The problem – Below are the records; copy exactly the stretch from the line containing "Viewport: 1280px width, 672px" through the line containing "Given: Open the 7m timestamp link", both ends included, and nothing else.

[Items from a dataset]

---

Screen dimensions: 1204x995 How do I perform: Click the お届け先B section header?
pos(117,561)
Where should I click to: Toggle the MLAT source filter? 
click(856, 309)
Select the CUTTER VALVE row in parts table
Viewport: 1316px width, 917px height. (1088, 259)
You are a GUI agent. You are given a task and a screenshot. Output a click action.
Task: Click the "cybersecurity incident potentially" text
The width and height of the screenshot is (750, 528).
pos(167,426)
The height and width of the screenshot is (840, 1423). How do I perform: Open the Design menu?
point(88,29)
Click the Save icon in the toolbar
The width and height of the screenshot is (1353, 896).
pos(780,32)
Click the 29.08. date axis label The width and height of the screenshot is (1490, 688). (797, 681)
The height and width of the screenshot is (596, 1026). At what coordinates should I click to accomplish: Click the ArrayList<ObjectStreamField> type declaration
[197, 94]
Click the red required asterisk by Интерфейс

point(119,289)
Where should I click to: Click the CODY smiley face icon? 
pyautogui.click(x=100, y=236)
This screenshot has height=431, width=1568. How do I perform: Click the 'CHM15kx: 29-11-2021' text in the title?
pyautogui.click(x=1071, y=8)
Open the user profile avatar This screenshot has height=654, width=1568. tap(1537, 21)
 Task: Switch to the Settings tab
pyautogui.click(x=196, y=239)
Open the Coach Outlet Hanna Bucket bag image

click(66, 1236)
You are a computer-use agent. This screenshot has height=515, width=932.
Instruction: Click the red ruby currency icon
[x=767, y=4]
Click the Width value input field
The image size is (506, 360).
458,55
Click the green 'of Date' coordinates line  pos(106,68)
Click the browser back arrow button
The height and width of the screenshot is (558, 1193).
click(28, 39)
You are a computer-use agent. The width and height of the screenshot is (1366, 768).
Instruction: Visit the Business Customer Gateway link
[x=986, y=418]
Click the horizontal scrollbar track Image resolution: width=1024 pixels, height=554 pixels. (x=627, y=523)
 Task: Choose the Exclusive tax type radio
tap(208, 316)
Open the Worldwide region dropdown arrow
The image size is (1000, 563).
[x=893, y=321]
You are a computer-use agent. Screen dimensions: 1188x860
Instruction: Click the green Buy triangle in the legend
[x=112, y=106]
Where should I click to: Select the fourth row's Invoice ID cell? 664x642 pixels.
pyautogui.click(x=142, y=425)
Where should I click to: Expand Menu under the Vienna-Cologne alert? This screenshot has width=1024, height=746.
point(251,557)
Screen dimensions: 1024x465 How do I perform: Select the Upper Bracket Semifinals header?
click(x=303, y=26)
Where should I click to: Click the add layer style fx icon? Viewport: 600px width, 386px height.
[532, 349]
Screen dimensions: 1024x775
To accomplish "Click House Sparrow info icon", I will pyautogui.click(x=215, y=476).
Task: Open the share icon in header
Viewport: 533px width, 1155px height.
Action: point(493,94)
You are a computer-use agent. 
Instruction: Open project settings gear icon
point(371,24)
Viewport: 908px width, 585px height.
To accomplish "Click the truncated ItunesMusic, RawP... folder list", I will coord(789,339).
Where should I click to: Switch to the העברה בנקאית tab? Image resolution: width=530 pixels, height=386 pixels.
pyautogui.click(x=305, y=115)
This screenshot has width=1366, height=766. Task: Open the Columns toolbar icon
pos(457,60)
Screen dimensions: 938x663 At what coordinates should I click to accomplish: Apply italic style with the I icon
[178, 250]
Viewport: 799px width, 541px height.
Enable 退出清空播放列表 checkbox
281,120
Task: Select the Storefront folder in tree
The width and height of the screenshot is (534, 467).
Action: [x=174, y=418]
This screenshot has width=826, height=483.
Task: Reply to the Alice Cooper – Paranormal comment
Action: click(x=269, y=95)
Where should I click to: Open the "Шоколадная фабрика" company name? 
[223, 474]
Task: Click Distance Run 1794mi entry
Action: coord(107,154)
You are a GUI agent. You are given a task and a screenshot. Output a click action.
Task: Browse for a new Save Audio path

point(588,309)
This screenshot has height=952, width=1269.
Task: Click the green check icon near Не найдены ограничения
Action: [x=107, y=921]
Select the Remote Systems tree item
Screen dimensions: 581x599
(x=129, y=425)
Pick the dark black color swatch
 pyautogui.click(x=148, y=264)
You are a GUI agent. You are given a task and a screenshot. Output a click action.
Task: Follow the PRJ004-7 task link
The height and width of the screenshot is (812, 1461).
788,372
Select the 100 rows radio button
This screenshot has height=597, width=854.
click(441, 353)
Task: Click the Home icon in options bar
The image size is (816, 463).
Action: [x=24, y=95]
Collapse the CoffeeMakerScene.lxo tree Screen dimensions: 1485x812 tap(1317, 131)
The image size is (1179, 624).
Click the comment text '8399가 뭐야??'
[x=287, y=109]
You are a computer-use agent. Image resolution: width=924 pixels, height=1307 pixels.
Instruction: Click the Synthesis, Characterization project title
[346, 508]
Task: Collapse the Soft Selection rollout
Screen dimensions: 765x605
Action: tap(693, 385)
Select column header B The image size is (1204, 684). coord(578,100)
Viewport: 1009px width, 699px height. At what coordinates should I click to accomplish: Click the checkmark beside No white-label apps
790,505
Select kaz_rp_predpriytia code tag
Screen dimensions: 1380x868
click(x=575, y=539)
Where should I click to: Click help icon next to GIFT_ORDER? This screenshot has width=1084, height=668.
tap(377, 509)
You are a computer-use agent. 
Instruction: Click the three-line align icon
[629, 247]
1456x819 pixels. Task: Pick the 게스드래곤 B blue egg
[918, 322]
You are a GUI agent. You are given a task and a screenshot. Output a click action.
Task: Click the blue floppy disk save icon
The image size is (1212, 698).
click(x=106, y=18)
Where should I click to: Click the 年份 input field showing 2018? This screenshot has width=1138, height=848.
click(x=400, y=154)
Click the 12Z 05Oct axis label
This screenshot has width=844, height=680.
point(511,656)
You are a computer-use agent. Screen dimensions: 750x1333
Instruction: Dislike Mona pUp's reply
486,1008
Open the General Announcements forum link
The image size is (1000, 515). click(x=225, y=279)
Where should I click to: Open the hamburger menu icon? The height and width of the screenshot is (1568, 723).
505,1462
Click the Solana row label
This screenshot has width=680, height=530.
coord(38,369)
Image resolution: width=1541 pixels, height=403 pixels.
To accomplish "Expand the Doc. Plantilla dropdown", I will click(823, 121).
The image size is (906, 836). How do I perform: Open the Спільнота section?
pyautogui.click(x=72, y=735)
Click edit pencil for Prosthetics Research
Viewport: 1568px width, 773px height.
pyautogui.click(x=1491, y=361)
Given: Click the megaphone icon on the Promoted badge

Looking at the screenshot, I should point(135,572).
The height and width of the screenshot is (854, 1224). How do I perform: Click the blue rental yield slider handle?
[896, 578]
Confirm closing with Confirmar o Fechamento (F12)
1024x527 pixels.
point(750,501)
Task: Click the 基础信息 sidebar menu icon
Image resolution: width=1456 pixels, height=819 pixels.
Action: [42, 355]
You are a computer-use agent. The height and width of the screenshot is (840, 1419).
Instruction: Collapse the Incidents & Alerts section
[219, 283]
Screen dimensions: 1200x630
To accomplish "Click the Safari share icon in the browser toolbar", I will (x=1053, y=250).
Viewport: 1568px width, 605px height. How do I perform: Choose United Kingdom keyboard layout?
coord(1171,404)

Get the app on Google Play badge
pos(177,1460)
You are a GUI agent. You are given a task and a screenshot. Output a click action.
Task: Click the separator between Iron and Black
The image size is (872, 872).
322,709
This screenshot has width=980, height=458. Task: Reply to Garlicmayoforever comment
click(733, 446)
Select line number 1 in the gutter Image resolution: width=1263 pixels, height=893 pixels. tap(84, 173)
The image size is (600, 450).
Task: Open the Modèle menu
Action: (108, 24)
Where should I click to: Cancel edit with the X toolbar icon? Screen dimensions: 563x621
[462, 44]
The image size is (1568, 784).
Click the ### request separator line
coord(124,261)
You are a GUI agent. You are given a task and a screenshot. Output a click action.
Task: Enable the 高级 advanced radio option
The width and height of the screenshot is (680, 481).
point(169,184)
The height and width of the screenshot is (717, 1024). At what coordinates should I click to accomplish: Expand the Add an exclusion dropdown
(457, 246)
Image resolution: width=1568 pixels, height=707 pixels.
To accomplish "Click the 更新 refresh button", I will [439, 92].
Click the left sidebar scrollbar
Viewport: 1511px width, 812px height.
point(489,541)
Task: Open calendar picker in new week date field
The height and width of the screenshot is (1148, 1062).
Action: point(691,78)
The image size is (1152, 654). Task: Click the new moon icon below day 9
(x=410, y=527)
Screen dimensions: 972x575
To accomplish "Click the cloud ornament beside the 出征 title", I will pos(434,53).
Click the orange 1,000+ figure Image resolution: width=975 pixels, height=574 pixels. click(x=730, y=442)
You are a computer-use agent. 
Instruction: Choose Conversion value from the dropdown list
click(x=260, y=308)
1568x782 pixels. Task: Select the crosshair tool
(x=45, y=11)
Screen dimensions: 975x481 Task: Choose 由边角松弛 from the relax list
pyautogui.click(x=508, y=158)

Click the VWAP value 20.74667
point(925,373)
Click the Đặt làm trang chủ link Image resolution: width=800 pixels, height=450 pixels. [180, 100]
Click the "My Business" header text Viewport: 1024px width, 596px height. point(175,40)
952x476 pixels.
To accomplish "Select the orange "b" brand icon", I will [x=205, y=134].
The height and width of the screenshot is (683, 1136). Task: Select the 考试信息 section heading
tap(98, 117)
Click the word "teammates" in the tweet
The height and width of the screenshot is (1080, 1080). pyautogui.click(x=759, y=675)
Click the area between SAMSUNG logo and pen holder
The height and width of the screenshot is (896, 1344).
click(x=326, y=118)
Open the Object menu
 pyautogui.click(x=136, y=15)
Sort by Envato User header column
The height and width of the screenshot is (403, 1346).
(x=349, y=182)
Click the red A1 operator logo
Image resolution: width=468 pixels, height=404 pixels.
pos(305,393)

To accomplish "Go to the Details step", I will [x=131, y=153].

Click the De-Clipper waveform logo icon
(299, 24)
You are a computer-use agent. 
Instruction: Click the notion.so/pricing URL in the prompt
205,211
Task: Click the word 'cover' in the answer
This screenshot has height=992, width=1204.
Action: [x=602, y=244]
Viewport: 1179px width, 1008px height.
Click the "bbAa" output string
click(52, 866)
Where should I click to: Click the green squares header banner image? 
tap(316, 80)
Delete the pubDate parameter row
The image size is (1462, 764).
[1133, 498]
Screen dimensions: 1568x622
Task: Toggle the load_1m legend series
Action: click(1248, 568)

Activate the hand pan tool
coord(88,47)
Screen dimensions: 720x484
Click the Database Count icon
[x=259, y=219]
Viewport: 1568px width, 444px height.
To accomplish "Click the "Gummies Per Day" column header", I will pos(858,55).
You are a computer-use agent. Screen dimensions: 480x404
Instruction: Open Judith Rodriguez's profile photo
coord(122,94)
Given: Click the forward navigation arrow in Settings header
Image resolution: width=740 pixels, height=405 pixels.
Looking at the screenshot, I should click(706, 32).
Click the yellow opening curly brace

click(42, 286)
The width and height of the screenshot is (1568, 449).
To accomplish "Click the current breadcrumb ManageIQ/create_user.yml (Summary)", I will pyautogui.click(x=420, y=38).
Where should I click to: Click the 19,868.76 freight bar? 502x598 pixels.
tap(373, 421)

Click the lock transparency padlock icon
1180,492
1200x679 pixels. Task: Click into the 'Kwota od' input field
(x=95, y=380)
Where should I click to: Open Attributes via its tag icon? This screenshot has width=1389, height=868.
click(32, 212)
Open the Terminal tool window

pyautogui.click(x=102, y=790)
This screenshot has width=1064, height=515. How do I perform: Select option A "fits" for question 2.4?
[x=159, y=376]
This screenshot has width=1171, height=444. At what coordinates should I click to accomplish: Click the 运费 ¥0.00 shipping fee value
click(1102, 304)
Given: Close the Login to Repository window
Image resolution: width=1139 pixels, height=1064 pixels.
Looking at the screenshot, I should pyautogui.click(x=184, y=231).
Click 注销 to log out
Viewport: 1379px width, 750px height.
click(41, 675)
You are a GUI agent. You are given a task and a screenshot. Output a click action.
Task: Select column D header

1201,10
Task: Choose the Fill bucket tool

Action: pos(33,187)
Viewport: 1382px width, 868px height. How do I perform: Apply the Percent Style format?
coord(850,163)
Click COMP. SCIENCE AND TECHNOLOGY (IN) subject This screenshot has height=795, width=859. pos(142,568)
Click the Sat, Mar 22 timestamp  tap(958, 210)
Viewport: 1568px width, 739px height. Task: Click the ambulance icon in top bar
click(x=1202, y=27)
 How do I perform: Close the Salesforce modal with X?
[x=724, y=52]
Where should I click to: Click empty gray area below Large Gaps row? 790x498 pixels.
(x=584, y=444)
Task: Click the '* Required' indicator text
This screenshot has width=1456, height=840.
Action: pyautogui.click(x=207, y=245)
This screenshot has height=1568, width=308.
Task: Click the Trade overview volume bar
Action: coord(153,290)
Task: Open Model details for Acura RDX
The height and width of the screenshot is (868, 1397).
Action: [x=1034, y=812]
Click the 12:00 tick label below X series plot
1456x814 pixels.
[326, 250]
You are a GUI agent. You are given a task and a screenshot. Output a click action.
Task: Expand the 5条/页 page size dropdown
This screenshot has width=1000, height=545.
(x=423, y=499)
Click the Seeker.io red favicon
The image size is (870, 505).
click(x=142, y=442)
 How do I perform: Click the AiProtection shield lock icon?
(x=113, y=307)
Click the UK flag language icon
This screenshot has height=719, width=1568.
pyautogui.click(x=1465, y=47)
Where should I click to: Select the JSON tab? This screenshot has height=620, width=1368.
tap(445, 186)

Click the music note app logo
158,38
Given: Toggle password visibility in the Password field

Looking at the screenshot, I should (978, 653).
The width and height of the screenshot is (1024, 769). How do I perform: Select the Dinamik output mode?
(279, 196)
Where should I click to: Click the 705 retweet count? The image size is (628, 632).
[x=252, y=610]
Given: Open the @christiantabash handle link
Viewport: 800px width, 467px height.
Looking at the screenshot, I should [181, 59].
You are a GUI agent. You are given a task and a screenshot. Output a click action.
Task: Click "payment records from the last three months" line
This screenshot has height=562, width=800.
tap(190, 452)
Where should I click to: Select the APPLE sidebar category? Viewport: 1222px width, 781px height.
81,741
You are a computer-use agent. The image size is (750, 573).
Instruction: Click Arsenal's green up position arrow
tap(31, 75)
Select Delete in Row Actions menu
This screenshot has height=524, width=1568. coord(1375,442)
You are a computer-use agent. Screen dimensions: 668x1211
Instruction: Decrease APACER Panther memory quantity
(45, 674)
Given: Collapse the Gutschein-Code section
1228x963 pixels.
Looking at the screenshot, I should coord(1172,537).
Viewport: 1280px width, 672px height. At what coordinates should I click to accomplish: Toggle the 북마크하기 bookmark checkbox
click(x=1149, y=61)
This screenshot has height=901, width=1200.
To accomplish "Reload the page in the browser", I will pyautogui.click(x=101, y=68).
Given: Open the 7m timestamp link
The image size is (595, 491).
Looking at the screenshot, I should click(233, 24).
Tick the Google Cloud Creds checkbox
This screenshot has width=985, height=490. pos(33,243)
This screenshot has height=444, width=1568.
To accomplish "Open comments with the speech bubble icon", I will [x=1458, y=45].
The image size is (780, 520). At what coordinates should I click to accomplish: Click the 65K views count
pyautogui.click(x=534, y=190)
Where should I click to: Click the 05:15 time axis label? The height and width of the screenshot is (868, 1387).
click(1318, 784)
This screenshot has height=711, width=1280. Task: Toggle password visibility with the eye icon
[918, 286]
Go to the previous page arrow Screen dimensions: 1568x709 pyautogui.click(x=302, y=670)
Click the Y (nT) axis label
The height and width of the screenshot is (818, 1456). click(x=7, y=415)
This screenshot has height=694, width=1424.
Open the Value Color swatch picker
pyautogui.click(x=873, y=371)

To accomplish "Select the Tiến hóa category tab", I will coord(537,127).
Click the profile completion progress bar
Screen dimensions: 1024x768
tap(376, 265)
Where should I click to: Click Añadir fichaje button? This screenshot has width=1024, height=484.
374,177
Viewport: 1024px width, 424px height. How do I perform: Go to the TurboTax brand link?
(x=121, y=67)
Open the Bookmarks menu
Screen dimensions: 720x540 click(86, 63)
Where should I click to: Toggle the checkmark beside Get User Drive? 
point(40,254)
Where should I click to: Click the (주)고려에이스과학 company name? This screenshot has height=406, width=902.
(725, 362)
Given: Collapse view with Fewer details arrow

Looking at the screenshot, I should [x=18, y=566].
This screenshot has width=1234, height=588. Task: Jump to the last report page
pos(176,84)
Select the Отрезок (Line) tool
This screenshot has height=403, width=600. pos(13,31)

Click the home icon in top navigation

---

Task solution –
Viewport: 1280px width, 672px height. At what coordinates should I click to accomplish: Toggle the 북마크하기 bookmark checkbox
click(x=1149, y=61)
This screenshot has height=901, width=1200.
To accomplish "Reload the page in the browser", I will pyautogui.click(x=101, y=68).
Given: Open the 7m timestamp link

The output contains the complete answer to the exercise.